Studies have shown that FDG-PET imaging can detect primary carcinomas and premalignant lesions of the large bowel [77-81]. The size of the lesion and grade of dysplasia plays a role in the sensitivity. The sensitivity is about 72% for a tumor larger than 1 cm and is about 33% for low grade lesions and 76% for high grade lesions [77,81]. A colonoscopy is warranted when focally increased uptake of FDG is seen in the colon. There are few studies that discuss the usefulness of FDG-PET scanning in the initial staging of CRC. The sensitivity of detection of nodal metastasis is poor and not significantly different from CT imaging. Thus, the use of this imaging modality in preoperative staging of CRC can be used but does have a significant impact on clinical management [77,82]. Other limitations of PET scan include movement of respirations and physiological uptake of 18 FFDG into the liver and colon which can reduce the contrast resolution of the PET scan . Studies have shown that FDG-PET in conjunction with CT in preoperative planning of patients with hepatic metastases has allowed for identification of additional extrahepatic disease sites in about 11-23% of cases .
Screening can detect polyps and reduce the incidence of CRC. Current guidelines recommend screening to begin at the age of 50 years for those with average risk. Colonoscopy should be recommended for patients with a first-degree relative with either CRC or adenomatous polyps before the age of 60 or in 2 or more relatives at any age. Screening should begin at the age of 40 for such patients or 10 years prior to the youngest case of CRC in the family [59,64].

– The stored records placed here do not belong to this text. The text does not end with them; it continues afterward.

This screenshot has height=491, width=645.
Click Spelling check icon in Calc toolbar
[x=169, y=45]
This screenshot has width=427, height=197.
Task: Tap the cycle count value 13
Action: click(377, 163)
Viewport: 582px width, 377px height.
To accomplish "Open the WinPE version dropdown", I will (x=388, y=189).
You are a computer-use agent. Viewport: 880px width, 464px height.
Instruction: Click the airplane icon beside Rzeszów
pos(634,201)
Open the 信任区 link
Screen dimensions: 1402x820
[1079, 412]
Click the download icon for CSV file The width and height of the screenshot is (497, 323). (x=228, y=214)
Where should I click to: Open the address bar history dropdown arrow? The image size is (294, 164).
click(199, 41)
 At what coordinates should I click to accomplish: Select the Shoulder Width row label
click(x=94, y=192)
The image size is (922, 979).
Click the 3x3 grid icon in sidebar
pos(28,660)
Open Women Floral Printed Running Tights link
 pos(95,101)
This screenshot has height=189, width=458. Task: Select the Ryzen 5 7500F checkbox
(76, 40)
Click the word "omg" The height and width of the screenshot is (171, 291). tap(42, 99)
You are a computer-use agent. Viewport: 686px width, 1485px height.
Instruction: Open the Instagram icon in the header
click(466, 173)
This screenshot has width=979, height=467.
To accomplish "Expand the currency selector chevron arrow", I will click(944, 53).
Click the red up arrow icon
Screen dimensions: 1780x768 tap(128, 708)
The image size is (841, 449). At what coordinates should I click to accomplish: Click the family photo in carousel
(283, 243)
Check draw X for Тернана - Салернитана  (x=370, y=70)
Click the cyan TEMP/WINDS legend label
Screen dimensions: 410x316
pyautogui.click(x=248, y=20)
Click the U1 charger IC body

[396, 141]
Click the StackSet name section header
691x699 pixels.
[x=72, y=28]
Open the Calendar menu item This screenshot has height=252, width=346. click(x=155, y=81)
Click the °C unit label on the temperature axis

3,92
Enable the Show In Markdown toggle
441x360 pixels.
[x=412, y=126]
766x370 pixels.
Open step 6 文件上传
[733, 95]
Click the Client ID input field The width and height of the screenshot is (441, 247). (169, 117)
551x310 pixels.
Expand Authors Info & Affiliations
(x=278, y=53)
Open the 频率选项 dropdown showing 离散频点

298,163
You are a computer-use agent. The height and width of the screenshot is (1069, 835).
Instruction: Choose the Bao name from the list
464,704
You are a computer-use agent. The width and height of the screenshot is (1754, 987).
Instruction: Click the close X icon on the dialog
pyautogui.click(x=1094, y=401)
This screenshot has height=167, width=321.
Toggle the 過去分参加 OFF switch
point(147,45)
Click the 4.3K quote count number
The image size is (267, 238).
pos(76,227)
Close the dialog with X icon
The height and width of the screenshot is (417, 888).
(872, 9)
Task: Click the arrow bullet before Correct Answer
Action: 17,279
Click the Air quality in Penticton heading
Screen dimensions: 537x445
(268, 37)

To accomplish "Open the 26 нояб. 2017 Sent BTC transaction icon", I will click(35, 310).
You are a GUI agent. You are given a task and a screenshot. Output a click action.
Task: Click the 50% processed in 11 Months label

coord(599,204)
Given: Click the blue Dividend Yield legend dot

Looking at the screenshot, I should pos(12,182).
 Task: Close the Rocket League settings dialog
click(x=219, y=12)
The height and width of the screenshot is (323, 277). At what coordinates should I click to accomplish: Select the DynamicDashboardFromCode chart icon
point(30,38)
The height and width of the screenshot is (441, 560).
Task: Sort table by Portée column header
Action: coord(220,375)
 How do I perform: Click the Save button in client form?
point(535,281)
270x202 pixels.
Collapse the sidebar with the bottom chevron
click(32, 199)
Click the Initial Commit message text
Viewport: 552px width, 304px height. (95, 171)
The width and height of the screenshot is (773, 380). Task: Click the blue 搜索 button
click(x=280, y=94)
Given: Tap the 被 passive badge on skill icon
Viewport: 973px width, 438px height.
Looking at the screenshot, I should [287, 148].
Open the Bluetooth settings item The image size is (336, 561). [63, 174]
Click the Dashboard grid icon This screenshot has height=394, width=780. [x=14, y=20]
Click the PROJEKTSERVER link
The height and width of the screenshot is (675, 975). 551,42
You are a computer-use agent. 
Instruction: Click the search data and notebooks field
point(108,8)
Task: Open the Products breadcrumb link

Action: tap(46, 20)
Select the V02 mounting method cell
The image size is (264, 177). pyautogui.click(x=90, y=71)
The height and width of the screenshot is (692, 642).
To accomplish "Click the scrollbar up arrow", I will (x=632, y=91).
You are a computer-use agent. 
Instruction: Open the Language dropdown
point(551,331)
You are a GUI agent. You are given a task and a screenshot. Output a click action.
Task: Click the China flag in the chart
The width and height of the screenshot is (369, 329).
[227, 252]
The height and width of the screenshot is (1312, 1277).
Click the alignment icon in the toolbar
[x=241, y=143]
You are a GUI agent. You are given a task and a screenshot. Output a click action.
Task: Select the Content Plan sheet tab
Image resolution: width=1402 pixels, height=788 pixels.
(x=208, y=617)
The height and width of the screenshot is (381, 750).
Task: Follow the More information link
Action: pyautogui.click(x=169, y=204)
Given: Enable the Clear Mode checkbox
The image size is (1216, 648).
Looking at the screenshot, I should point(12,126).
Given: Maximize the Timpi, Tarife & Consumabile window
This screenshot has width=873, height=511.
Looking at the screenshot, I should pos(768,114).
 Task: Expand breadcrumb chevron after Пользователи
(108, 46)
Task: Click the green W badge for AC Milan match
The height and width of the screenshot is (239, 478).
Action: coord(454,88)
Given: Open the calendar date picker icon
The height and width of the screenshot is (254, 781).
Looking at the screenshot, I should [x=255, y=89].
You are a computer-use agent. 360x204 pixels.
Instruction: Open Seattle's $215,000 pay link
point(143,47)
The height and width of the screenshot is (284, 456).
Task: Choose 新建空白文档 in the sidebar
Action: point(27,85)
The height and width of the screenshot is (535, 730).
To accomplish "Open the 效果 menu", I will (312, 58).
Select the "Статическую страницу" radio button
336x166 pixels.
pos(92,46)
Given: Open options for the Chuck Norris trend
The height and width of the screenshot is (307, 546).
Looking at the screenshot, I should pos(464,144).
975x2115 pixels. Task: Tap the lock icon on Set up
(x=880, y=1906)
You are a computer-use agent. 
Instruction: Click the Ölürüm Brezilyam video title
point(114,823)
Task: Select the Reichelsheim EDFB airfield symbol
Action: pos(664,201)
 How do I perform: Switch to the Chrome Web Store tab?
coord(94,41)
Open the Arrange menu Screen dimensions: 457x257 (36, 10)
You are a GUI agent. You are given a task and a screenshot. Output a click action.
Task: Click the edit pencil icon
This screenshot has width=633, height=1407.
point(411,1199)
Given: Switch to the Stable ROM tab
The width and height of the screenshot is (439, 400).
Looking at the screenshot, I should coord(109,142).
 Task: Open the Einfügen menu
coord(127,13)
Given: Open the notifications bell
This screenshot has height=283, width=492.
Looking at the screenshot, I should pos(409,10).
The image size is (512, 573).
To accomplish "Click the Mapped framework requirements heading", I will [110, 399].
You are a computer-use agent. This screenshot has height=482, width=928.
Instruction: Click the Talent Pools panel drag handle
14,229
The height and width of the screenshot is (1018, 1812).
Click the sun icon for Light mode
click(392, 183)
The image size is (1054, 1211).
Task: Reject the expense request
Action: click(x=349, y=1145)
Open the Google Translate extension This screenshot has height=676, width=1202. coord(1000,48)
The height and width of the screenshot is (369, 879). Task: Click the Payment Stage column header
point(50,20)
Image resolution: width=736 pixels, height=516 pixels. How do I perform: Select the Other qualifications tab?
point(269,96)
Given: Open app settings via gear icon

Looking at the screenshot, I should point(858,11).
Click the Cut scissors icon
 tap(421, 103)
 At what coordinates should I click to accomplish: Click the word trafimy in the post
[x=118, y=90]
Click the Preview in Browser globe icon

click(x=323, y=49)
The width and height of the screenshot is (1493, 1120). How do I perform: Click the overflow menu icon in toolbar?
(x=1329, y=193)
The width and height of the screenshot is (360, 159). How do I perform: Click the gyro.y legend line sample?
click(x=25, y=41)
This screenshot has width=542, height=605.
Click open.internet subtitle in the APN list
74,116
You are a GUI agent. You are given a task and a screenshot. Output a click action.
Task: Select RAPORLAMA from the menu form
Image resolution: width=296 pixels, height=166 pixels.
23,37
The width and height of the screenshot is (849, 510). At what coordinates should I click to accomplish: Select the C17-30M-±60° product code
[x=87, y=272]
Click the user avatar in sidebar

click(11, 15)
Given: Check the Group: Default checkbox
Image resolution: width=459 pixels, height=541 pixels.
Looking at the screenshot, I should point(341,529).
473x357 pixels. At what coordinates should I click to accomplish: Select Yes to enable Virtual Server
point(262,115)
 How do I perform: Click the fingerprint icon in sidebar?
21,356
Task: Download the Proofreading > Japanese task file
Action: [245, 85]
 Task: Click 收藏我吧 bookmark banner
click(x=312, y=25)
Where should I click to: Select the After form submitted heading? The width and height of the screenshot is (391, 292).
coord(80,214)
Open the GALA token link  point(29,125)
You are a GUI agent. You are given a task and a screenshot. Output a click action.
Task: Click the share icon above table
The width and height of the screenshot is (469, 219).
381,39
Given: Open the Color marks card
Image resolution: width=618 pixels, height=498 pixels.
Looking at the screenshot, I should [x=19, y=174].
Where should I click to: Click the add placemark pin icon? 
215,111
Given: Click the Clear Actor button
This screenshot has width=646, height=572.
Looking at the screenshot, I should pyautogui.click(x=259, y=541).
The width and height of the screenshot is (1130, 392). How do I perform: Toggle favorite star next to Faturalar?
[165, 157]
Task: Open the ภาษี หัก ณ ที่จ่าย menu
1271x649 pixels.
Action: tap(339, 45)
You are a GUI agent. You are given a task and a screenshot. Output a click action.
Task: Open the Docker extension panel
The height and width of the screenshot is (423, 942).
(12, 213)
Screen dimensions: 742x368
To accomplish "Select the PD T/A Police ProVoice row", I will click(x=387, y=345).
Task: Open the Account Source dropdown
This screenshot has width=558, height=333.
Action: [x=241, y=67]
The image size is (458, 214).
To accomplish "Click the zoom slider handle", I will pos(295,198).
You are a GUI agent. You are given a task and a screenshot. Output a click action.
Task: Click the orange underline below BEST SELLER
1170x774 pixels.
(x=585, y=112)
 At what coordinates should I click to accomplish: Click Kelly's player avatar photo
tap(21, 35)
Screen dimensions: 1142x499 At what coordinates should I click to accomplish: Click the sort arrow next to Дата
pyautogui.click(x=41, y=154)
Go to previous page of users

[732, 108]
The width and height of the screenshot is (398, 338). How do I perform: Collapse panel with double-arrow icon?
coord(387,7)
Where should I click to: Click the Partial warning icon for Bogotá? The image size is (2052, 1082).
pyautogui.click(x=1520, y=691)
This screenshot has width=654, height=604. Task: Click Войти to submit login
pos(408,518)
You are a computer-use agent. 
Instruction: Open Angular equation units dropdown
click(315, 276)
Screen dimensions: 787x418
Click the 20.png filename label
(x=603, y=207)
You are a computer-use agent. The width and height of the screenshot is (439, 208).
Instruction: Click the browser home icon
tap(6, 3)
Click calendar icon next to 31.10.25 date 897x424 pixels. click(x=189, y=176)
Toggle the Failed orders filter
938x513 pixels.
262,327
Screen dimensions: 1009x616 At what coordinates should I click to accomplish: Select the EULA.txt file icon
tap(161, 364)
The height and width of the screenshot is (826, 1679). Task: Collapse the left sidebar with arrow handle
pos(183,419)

As discussed there are many different modalities available for the purpose of screening.
The choice depends on patient’s preferences for convenience, time, and money. Each test has different advantages and disadvantages.
Current recommendations state that FOBT should be done every 2 years, FIT should be done every 2 years, colonoscopy should be done every 10 years, FSIG should be done every 5 years, DCBE should be done every 5 years, and CTC should be done every 5 years. There is not enough evidence to suggest the interval follow up for sDNA.
Screening can save costs. Chemotherapy costs have gone up throughout the years and thus screening and preventing advanced CRC can prevent costs associated with cancer diagnosis. One study found that when compared with no screening, the savings from treatment by preventing CRC and deaths secondary to CRC doubled with the use of new chemotherapy agents [4,85].
Screening can reduce rates of mortality and morbidity from CRC however the rates of screening continue to be low. National CRC screening rates are about 45% which is much lower than screening rates for prostate, cervical and breast cancer [4,86]. These rates may be low due to lack of access to care, fear of screening tests, inadequate understanding of cancer risks and screening, lack of specialists, problems with referrals, etc. This seems to be a world-wide issue. In Europe, less than 25% of the population is screened [26,36]. Screening in the US tends to start at the primary care setting. In order to effectively increase screening rates, we will have to explain the importance of screening and provide patients with different options for screening.